Question

Find the product of the greatest common divisor and the least common multiple of 18 and 42.

Answer

**step1** Understanding the Problem

The problem asks us to find two things first: the greatest common divisor (GCD) of 18 and 42, and the least common multiple (LCM) of 18 and 42. After finding both values, we need to multiply them together to get the final answer.

Question1.step2 (Finding the Greatest Common Divisor (GCD) of 18 and 42)

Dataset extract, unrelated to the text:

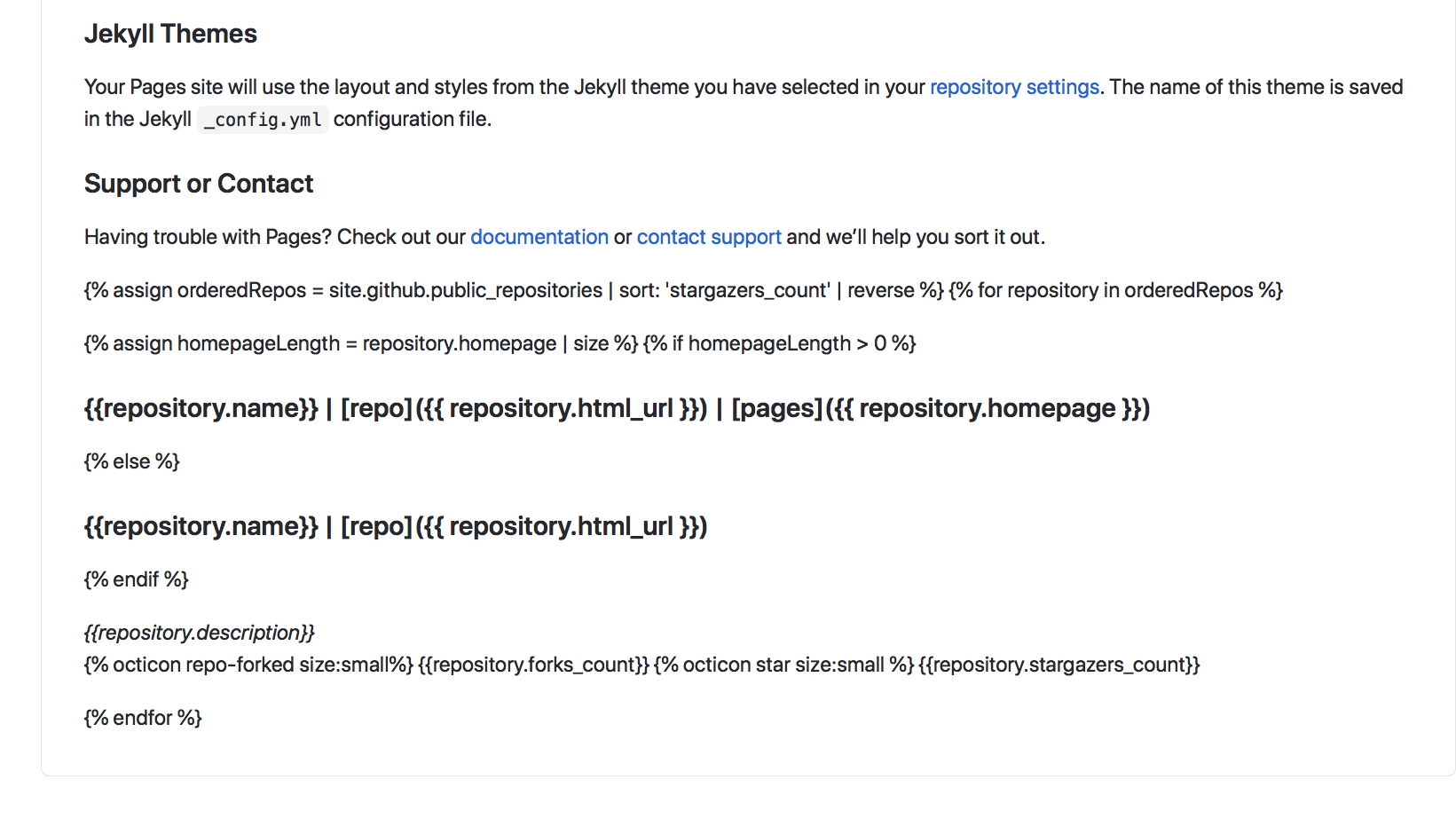Viewport: 1456px width, 819px height.
Task: Click the for repository in orderedRepos tag
Action: 1116,290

To find the greatest common divisor (GCD) of 18 and 42, we list all the factors of each number and identify the largest factor they have in common.
Factors of 18 are: 1, 2, 3, 6, 9, 18.
Factors of 42 are: 1, 2, 3, 6, 7, 14, 21, 42.
The common factors are 1, 2, 3, and 6.
The greatest among these common factors is 6.
So, the GCD of 18 and 42 is 6.

Question1.step3 (Finding the Least Common Multiple (LCM) of 18 and 42)

To find the least common multiple (LCM) of 18 and 42, we list multiples of each number until we find the smallest multiple they share.
Multiples of 18 are: 18, 36, 54, 72, 90, 108, 126, 144, ...
Multiples of 42 are: 42, 84, 126, 168, ...
The least common multiple (LCM) of 18 and 42 is 126.

**step4** Calculating the Product of the GCD and LCM

Now we need to multiply the GCD we found by the LCM we found.
GCD = 6
LCM = 126
Product = $$6 \times 126$$
To calculate this product:
$$6 \times 100 = 600$$
$$6 \times 20 = 120$$
$$6 \times 6 = 36$$
Adding these parts:
$$600 + 120 + 36 = 720 + 36 = 756$$
The product of the greatest common divisor and the least common multiple of 18 and 42 is 756.